# Given an array $A$ and an index $i$, prove there always exists a subarray whose sum $\pmod {i} = 0$.

Given is an array $$A$$ of positive integers with size $$n$$ and an array index $$i$$ (indexing starts at $$1$$). Prove using mathematical induction over $$n$$ that there always exists a contiguous subarray $$S$$ in $$A$$ such that the (sum of the elements of $$S$$) $$\pmod {i} = 0.$$

I get stuck halfway through the inductive step. Here is my work:

Let $$p(n)$$ denote the statement we're proving.

Base case: For $$n = 1$$ the statement holds (every positive integer mod $$1 = 0$$), so the subarray $$S$$ is the array $$A$$ itself.

Induction assumption: Suppose $$p(n)$$ is true.

Inductive step: For an array of size $$n+1$$ we consider the following two cases:

Case (1): $$i \in \{1, 2, ..., n\}$$. It follows directly from the inductive assumption that $$p(n+1)$$ is true (since $$i \neq n+1$$).

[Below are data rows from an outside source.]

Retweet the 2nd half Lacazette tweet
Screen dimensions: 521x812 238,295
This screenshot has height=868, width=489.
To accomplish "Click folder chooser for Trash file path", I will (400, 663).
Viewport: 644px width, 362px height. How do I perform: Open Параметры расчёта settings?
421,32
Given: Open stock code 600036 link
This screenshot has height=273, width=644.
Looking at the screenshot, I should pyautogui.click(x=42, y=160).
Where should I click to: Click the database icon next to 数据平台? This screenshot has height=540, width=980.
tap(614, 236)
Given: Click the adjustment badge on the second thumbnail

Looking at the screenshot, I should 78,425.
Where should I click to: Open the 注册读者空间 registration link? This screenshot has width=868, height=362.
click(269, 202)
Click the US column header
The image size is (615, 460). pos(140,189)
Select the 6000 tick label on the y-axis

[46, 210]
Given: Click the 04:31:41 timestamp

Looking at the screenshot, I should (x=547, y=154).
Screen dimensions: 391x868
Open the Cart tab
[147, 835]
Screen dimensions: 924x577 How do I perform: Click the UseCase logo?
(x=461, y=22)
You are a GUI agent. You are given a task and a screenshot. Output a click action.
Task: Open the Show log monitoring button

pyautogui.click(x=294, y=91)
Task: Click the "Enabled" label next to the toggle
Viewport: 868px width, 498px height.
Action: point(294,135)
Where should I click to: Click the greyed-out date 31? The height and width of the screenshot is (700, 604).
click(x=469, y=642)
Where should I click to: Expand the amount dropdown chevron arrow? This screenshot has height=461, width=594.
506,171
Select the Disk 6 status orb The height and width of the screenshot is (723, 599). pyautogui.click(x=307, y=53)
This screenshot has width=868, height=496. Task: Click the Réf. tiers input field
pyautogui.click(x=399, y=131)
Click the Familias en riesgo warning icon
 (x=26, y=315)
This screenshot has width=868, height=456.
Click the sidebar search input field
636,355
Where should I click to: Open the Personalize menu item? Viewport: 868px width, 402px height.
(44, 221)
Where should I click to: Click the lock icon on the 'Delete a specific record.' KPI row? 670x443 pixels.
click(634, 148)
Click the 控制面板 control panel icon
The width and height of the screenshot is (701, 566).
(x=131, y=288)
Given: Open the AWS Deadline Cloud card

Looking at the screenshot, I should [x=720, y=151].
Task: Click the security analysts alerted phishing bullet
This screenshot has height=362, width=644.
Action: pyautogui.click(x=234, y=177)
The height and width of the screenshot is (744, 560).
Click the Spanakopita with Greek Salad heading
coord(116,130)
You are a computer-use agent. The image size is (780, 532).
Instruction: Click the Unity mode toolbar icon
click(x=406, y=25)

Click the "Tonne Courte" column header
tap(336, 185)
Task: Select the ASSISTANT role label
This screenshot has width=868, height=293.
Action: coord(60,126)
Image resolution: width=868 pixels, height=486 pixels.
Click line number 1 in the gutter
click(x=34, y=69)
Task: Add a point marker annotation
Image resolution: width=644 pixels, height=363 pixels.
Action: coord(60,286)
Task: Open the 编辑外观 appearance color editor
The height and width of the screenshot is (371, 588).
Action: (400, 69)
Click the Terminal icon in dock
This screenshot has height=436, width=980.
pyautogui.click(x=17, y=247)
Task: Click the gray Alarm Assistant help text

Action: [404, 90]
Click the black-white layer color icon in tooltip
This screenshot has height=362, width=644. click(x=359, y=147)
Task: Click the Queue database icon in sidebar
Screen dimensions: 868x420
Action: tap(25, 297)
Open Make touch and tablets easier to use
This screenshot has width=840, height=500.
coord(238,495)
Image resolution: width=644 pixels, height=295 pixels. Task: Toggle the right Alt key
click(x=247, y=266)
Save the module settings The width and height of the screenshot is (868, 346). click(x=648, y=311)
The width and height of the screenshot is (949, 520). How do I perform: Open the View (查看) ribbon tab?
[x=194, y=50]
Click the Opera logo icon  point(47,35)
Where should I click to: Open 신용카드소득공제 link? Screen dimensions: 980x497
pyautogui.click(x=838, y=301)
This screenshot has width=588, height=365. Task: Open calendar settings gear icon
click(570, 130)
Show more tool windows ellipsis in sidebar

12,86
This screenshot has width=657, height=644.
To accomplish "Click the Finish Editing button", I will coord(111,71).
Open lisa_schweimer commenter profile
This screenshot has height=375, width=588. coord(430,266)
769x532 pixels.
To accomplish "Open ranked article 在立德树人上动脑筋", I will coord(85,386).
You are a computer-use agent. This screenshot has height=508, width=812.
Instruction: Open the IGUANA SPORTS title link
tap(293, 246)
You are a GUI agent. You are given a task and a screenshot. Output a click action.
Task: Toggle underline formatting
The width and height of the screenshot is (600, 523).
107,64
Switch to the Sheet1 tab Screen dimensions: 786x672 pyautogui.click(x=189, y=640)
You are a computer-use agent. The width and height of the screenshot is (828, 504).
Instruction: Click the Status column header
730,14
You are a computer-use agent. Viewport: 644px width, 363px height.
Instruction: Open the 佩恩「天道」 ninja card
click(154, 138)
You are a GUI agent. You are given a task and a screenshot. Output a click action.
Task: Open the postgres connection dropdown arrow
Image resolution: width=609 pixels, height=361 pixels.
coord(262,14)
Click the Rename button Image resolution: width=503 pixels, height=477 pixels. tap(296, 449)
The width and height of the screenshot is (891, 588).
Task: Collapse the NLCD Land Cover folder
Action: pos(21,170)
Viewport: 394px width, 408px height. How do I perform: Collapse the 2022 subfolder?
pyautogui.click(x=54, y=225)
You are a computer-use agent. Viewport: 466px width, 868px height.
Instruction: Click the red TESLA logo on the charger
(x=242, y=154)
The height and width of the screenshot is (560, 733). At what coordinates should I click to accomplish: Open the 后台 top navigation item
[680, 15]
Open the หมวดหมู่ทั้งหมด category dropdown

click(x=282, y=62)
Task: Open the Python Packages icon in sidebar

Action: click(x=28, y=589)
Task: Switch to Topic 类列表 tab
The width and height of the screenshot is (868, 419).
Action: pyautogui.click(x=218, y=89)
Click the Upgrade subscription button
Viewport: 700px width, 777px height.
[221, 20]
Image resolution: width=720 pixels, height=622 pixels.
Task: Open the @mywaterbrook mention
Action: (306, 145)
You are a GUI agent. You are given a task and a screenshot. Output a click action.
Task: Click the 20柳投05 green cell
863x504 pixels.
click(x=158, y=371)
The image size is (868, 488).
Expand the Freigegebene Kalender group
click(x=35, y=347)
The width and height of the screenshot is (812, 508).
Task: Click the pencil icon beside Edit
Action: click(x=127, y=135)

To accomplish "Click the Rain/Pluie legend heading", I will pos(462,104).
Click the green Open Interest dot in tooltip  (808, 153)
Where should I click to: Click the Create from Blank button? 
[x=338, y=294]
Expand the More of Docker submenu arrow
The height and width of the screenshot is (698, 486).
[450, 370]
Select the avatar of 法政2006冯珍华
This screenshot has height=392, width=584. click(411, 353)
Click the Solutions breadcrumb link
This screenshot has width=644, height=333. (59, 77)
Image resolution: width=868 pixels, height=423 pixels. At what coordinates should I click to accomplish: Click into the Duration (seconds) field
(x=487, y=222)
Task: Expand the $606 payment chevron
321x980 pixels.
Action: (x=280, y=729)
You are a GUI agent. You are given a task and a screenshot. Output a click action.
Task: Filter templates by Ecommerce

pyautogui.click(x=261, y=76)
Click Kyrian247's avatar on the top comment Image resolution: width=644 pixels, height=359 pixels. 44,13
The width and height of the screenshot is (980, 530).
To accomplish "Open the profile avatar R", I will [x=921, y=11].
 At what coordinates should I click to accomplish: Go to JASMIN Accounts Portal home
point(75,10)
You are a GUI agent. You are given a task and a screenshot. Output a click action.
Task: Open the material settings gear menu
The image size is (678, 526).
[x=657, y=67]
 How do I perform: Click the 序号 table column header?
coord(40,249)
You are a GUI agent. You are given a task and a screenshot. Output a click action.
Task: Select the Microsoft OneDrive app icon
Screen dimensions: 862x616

Case (2): $$i = n+1$$ (...).

This is where I get stuck, how would you argue that $$S$$ exists here?

• I usually see this problem solved using the pigeonhole principle, I also do not see how induction would work. Jun 12, 2020 at 21:25
• This is the same as the "donation problem" that was posted several times yesterday, isn't it? math.stackexchange.com/questions/3713283/… Jun 13, 2020 at 1:55

All you have left is case $$(2)$$. This case cannot (as far as I can tell) be solved inductively, but it can be solved with the pigeonhole principle. I will give you a hint as to how this can be done.

The sum of a contiguous sub-array can be written as the difference of two prefix sums, e.g, $$a_3+a_4+a_5=(a_1+a_2+a_3+a_4+a_5)-(a_1+a_2)$$ Furthermore, the contiguous sum is equivalent $$\pmod {n+1}$$ to zero if and only if the two prefix sums are equivalent to each other $$\pmod {n+1}$$. So you just need to show there exist two equal prefix sums. The pigeonhole principle naturally applies to showing there exist two equal things...

• For this to work, wouldn't I need more prefix sums than there is? As far as I understand, an array of size $n$ has $n$ prefix sums. In order to use the pigeonhole principle, we'd need more prefix sums "than we can fit". How do I get this last sum? Sorry if I'm totally misunderstanding this
– user799269
Jun 12, 2020 at 23:34
• @Maddow You are right, that is a problem you must overcome! You will see what happens if you look at a small example; find a list of length $4$ whose prefix sums are all different modulo $4$, see why this still has a consecutive sum which is $0$ modulo $4$, then generalize. Jun 12, 2020 at 23:48
• I have updated my question, can you please check my work?